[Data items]

────

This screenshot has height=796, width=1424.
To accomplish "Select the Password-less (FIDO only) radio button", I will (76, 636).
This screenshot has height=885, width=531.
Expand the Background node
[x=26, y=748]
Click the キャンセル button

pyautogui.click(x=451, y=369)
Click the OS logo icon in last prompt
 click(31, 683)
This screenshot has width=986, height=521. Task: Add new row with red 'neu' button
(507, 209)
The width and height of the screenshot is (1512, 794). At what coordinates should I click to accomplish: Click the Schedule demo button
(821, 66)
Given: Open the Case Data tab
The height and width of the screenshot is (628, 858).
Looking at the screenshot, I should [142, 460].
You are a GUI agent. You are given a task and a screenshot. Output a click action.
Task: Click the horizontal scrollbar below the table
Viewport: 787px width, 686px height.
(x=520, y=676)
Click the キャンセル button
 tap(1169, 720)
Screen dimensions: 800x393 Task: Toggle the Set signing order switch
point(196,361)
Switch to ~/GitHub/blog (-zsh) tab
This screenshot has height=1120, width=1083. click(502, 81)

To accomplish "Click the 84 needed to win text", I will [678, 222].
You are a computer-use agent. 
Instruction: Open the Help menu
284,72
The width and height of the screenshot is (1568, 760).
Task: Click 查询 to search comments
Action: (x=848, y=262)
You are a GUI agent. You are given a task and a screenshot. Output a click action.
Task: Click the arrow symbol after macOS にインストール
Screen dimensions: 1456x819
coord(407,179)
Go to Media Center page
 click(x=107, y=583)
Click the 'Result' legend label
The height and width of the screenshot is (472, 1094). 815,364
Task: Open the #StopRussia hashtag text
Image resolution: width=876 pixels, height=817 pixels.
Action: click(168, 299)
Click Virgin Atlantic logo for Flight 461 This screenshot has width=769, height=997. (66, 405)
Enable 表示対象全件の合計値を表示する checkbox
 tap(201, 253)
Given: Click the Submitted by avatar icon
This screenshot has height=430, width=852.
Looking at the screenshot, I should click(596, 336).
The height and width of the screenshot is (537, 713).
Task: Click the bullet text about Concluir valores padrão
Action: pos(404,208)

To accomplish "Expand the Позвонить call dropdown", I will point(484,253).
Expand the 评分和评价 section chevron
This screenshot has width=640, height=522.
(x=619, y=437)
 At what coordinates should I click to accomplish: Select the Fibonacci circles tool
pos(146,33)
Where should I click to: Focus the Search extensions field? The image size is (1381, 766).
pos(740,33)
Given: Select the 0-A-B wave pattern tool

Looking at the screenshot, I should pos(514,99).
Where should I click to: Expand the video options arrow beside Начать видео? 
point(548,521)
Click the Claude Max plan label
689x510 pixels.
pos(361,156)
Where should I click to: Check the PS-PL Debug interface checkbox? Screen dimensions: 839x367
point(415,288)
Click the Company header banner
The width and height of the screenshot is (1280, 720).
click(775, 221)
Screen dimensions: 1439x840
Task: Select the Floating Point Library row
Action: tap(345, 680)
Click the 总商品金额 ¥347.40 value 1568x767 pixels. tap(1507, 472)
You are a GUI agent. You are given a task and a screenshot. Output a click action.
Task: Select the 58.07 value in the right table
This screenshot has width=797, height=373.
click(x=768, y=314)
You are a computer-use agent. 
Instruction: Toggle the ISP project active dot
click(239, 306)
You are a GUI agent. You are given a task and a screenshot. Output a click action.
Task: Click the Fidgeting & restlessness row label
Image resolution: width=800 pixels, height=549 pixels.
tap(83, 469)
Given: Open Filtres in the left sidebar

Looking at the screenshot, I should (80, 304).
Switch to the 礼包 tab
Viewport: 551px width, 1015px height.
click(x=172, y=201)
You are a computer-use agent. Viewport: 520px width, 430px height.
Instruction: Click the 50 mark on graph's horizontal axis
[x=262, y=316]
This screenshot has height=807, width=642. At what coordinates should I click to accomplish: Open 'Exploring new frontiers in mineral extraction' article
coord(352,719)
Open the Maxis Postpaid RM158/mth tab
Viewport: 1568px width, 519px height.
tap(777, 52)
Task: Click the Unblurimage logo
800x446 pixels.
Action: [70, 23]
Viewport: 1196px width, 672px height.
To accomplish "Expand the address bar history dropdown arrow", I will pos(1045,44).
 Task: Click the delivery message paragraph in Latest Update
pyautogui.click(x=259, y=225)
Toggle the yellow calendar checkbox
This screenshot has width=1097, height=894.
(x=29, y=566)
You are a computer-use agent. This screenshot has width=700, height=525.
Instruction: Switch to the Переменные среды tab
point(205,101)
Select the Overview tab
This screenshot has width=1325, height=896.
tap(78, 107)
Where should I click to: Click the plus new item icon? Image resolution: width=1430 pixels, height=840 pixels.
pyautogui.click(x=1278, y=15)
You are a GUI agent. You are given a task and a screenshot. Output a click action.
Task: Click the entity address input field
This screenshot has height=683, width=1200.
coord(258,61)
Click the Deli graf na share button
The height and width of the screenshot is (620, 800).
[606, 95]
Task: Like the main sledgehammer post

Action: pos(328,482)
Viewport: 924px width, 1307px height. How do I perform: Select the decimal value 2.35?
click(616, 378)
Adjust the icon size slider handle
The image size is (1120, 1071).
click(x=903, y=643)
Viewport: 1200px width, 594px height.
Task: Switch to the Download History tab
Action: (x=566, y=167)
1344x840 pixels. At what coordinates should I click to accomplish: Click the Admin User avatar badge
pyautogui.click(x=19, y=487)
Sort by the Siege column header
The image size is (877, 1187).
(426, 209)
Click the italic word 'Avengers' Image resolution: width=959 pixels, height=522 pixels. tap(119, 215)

────

#### Your instructions
Reproduce the stretch of the records from the line containing "This screenshot has height=807, width=642." through the line containing "I will pos(1045,44).", substituting "icon" for "logo" and leaving everything else unchanged.

#### Written response
This screenshot has height=807, width=642. At what coordinates should I click to accomplish: Open 'Exploring new frontiers in mineral extraction' article
coord(352,719)
Open the Maxis Postpaid RM158/mth tab
Viewport: 1568px width, 519px height.
tap(777, 52)
Task: Click the Unblurimage icon
800x446 pixels.
Action: [70, 23]
Viewport: 1196px width, 672px height.
To accomplish "Expand the address bar history dropdown arrow", I will pos(1045,44).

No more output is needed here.